Now, let's apply the shifts!
The problem says to shift the ellipse "left 4" and "down 5".
* "Left 4" means we subtract 4 from all the x-coordinates.
* "Down 5" means we subtract 5 from all the y-coordinates.

1. **New Center:**
* Original Center: (0, 0)
* Shifted: (0 - 4, 0 - 5) = (-4, -5)

2. **New Equation:**
* Since the center moves to (h, k) = (-4, -5), we replace x with (x - h) and y with (y - k) in the original equation.
* So, x becomes (x - (-4)) which is (x + 4).
* And y becomes (y - (-5)) which is (y + 5).
* New Equation: $$\frac{(x+4)^{2}}{16}+\frac{(y+5)^{2}}{25}=1$$

3. **New Vertices:**
* Original Vertices: (0, 5) and (0, -5)
* Shifted (0 - 4, 5 - 5) = (-4, 0)
* Shifted (0 - 4, -5 - 5) = (-4, -10)

4. **New Foci:**
* Original Foci: (0, 3) and (0, -3)
* Shifted (0 - 4, 3 - 5) = (-4, -2)
* Shifted (0 - 4, -3 - 5) = (-4, -8)

See? It's like picking up the whole ellipse and moving it to a new spot on the graph!

Alternative answer

Answer: The new equation is $\frac{(x+4)^{2}}{16}+\frac{(y+5)^{2}}{25}=1$.
The new center is $(-4, -5)$.
The new vertices are $(-4, 0)$ and $(-4, -10)$.
The new foci are $(-4, -2)$ and $(-4, -8)$. Explain
This is a question about <ellipses and how they move around (we call this shifting or translating)>. The solving step is:

First, let's figure out what we know about the original ellipse: $\frac{x^{2}}{16}+\frac{y^{2}}{25}=1$.
1. **Center:** Since there are no numbers added or subtracted from $x$ or $y$ inside the squares, the center of the original ellipse is at $(0, 0)$.
2. **Major and Minor Axes:** The larger number under $y^2$ (which is 25) tells us that the major axis (the longer one) is vertical. So, $a^2 = 25$, meaning $a = 5$. The number under $x^2$ is 16, so $b^2 = 16$, meaning $b = 4$.
3. **Vertices:** Since the major axis is vertical and $a=5$, the vertices are $a$ units up and down from the center. So, original vertices are $(0, 5)$ and $(0, -5)$.
4. **Foci:** To find the foci, we use the formula $c^2 = a^2 - b^2$.
$c^2 = 25 - 16 = 9$
So, $c = 3$. Since the major axis is vertical, the foci are $c$ units up and down from the center. So, original foci are $(0, 3)$ and $(0, -3)$.
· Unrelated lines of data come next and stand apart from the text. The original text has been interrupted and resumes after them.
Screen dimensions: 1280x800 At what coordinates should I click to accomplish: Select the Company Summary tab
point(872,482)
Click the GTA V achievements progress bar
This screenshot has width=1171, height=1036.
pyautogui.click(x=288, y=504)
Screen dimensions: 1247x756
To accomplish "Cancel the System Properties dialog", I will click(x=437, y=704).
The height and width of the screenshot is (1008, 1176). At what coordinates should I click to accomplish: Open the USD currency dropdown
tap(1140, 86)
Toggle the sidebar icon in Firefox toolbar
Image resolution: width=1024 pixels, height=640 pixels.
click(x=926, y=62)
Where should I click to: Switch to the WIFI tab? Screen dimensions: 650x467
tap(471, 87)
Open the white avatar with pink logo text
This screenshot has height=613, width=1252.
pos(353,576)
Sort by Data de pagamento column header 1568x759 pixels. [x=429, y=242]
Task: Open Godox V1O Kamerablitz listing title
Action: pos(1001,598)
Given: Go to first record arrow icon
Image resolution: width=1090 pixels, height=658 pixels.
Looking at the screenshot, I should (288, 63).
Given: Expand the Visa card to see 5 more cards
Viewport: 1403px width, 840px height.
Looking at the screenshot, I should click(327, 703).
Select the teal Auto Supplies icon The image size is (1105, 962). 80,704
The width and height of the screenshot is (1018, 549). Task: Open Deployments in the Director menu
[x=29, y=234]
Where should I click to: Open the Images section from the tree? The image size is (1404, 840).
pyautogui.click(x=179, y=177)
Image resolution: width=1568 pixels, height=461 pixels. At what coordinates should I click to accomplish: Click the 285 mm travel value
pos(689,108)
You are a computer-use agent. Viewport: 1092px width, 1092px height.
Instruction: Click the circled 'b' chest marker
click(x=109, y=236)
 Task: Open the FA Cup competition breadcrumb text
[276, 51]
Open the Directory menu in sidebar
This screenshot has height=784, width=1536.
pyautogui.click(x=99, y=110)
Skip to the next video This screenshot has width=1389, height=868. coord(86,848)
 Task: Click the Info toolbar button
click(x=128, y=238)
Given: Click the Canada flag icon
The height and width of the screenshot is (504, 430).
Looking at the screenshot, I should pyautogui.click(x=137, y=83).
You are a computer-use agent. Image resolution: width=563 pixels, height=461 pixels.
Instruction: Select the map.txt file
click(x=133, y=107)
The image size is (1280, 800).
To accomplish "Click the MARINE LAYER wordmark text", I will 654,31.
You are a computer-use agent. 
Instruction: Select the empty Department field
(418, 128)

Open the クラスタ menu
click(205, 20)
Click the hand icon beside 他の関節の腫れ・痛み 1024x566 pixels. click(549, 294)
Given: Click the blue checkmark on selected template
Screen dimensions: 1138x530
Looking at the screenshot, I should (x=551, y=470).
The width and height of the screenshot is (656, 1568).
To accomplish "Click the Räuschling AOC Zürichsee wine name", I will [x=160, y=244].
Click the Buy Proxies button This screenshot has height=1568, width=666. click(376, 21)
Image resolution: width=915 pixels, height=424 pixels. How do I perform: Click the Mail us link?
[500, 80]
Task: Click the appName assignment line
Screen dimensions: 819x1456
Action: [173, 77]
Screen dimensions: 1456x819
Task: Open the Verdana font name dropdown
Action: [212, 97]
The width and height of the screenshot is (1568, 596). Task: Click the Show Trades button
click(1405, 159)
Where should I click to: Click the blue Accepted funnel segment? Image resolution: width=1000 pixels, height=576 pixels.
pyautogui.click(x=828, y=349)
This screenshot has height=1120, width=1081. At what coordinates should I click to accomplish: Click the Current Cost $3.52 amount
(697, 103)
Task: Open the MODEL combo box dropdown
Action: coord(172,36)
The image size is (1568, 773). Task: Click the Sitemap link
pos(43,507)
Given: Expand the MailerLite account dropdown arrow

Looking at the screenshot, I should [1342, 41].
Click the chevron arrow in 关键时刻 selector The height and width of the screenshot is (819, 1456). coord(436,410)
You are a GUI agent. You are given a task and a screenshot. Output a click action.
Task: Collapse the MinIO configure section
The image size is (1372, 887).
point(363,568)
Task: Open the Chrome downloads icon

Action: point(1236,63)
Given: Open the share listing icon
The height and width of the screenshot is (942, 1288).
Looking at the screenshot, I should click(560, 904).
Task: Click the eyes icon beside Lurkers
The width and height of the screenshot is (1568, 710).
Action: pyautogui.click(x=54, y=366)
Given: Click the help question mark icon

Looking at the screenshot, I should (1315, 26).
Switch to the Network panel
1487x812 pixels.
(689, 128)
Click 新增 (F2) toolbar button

Now, let's think about how the ellipse moves: "left 4" and "down 5".
1. **New Equation:** When we move something left, we add to the $x$ part. When we move it down, we add to the $y$ part.
"Left 4" means we replace $x$ with $(x+4)$.
"Down 5" means we replace $y$ with $(y+5)$.
So, the new equation becomes: $\frac{(x+4)^{2}}{16}+\frac{(y+5)^{2}}{25}=1$.

2. **New Center:** We just shift the original center $(0,0)$ by moving it 4 units left and 5 units down.
New Center: $(0 - 4, 0 - 5) = (-4, -5)$.

3. **New Vertices:** We shift each original vertex by 4 units left and 5 units down.
Original vertex $(0, 5)$: $(0 - 4, 5 - 5) = (-4, 0)$.
Original vertex $(0, -5)$: $(0 - 4, -5 - 5) = (-4, -10)$.

4. **New Foci:** We shift each original focus by 4 units left and 5 units down.
Original focus $(0, 3)$: $(0 - 4, 3 - 5) = (-4, -2)$.
Original focus $(0, -3)$: $(0 - 4, -3 - 5) = (-4, -8)$.

And that's how you move an ellipse and find all its new important spots!

Alternative answer

Answer:
New Equation: $$\frac{(x+4)^{2}}{16}+\frac{(y+5)^{2}}{25}=1$$
New Center: $(-4, -5)$
New Vertices: $(-4, 0)$ and $(-4, -10)$
New Foci: $(-4, -2)$ and $(-4, -8)$ Explain
This is a question about ellipses and how they move around when you shift them . The solving step is:

First, I looked at the original equation of the ellipse: $$\frac{x^{2}}{16}+\frac{y^{2}}{25}=1$$.
This equation told me a few things about the ellipse before it moved:
1. **Where its center is**: Since it's just $x^2$ and $y^2$ (not like $(x-something)^2$), its center is right at $(0, 0)$, which we call the origin.
2. **How big it is**: The numbers under $x^2$ and $y^2$ tell us about its size. The bigger number is $25$, which is under $y^2$. This means the ellipse is taller than it is wide (its major axis is vertical). The square root of $25$ is $5$, so $a=5$. The square root of $16$ is $4$, so $b=4$.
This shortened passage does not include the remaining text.